**Records provided**
____________________

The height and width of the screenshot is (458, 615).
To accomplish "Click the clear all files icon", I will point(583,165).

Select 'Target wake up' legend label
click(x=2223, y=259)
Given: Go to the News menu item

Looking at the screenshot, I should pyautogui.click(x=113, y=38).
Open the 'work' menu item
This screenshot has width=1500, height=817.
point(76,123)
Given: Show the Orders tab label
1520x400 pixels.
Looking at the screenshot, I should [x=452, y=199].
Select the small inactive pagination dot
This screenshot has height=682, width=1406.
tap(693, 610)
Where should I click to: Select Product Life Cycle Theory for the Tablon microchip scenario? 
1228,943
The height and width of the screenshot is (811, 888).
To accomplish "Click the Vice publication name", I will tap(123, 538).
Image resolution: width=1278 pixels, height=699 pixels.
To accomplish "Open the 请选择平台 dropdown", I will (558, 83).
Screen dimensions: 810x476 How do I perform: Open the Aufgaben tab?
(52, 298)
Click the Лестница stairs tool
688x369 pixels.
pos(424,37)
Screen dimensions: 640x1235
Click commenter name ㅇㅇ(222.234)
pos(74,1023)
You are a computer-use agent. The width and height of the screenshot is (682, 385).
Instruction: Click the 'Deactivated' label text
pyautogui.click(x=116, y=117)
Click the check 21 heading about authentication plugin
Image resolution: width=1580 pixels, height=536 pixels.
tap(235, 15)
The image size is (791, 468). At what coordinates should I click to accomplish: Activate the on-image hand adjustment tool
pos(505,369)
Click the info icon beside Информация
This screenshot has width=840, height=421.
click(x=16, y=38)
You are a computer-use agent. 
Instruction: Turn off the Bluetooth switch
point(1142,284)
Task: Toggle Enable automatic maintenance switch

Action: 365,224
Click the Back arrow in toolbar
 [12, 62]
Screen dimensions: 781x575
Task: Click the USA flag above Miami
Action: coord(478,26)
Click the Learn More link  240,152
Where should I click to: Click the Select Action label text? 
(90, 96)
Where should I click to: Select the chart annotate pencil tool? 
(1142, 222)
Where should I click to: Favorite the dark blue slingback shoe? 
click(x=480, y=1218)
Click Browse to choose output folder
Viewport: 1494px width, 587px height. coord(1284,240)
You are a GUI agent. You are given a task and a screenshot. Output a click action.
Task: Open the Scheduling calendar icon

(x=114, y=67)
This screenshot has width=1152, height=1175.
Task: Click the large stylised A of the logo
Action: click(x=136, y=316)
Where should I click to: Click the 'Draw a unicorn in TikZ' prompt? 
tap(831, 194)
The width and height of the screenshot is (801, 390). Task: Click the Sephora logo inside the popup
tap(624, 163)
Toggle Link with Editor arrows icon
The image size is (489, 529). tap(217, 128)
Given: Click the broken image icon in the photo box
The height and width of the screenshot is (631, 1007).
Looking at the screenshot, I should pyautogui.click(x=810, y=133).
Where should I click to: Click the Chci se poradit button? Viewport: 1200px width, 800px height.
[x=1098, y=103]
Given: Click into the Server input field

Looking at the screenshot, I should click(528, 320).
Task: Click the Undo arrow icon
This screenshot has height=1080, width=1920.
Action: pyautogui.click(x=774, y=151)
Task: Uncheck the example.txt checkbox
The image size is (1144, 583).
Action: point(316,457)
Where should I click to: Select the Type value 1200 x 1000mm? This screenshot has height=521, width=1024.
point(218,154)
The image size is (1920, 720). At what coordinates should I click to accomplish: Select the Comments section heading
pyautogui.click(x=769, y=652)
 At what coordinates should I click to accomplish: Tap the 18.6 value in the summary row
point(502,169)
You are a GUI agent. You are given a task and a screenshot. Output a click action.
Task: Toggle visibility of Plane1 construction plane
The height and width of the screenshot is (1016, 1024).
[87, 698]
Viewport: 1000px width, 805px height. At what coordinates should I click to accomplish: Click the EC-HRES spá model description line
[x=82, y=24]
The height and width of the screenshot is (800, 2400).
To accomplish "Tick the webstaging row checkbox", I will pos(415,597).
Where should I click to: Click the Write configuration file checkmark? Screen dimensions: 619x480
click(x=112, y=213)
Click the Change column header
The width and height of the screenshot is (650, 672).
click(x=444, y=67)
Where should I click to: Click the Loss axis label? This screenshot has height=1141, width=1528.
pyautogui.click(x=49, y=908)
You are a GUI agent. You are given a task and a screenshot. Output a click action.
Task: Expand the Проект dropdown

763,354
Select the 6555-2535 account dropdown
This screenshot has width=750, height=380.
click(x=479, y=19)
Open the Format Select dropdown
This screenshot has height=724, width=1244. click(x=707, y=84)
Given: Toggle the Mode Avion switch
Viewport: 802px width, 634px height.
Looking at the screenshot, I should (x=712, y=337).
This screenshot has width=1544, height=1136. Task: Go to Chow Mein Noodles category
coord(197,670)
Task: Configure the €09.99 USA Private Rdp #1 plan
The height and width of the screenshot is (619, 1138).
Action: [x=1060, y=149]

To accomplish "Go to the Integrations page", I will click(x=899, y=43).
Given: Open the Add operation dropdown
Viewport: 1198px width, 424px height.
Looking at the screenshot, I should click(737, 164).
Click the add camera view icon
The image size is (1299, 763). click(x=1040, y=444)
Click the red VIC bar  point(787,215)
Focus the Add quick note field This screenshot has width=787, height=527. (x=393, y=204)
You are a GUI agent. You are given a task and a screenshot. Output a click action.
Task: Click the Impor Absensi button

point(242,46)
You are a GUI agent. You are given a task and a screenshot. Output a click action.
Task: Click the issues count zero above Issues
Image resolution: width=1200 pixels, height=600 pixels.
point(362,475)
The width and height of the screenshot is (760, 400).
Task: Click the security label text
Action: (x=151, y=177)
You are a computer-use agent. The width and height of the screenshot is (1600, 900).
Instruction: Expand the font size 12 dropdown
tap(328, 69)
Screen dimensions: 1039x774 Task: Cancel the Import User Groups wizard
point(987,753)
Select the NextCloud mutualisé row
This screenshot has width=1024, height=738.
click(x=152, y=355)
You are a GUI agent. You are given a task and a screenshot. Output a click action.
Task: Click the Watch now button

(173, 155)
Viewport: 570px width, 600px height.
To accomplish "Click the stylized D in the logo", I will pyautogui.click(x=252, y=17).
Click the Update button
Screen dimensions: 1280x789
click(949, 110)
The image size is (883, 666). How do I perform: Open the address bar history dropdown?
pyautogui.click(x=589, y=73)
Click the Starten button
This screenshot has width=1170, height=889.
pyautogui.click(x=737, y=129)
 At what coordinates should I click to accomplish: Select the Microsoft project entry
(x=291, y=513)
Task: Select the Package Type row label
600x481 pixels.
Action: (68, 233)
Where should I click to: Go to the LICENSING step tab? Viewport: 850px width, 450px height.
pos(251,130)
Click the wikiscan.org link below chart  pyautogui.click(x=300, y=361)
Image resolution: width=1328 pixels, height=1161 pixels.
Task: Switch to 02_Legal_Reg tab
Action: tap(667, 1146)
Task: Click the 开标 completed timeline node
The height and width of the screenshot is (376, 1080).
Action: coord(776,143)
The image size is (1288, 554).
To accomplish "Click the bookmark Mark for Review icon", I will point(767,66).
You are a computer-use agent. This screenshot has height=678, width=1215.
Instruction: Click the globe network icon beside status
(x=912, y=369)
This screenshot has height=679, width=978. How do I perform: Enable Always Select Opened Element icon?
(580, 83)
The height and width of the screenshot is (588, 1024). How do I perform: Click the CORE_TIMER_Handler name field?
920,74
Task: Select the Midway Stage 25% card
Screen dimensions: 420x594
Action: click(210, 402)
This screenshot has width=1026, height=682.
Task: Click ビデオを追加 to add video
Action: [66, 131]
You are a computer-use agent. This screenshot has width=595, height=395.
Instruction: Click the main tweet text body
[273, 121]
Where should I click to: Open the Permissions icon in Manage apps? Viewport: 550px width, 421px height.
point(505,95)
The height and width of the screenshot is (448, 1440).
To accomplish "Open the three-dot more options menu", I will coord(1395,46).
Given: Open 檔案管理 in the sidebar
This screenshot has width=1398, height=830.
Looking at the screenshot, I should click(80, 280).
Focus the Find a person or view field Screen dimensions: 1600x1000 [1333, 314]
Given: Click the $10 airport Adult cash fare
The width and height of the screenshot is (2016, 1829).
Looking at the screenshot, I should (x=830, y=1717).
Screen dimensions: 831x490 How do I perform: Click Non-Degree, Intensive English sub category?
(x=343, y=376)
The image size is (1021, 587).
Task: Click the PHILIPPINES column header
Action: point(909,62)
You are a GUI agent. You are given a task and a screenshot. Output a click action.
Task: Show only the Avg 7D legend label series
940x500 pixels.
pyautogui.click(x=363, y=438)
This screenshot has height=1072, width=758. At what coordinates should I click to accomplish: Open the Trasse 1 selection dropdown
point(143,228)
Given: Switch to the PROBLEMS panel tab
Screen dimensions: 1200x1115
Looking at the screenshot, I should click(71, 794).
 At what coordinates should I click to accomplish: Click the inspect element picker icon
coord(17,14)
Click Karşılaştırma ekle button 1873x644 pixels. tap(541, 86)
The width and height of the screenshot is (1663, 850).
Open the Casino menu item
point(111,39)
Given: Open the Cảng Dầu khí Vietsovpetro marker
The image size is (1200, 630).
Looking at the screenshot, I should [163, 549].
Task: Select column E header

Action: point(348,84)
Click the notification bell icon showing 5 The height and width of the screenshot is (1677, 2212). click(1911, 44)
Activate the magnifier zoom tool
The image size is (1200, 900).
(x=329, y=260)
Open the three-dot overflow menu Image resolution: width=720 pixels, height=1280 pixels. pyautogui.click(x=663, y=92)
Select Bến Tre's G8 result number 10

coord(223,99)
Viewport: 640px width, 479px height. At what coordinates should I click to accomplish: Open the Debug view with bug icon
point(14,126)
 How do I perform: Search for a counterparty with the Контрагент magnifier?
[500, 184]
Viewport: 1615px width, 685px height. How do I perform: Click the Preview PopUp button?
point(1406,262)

____________________

**Exercise prompt**
Reproduce the listing above exactly, but only from its first line through the line holding "is (682, 385)."; both of those lines are included.

**Response area**
The height and width of the screenshot is (458, 615).
To accomplish "Click the clear all files icon", I will point(583,165).

Select 'Target wake up' legend label
click(x=2223, y=259)
Given: Go to the News menu item

Looking at the screenshot, I should pyautogui.click(x=113, y=38).
Open the 'work' menu item
This screenshot has width=1500, height=817.
point(76,123)
Given: Show the Orders tab label
1520x400 pixels.
Looking at the screenshot, I should [x=452, y=199].
Select the small inactive pagination dot
This screenshot has height=682, width=1406.
tap(693, 610)
Where should I click to: Select Product Life Cycle Theory for the Tablon microchip scenario? 
1228,943
The height and width of the screenshot is (811, 888).
To accomplish "Click the Vice publication name", I will tap(123, 538).
Image resolution: width=1278 pixels, height=699 pixels.
To accomplish "Open the 请选择平台 dropdown", I will (558, 83).
Screen dimensions: 810x476 How do I perform: Open the Aufgaben tab?
(52, 298)
Click the Лестница stairs tool
688x369 pixels.
pos(424,37)
Screen dimensions: 640x1235
Click commenter name ㅇㅇ(222.234)
pos(74,1023)
You are a computer-use agent. The width and height of the screenshot is (682, 385).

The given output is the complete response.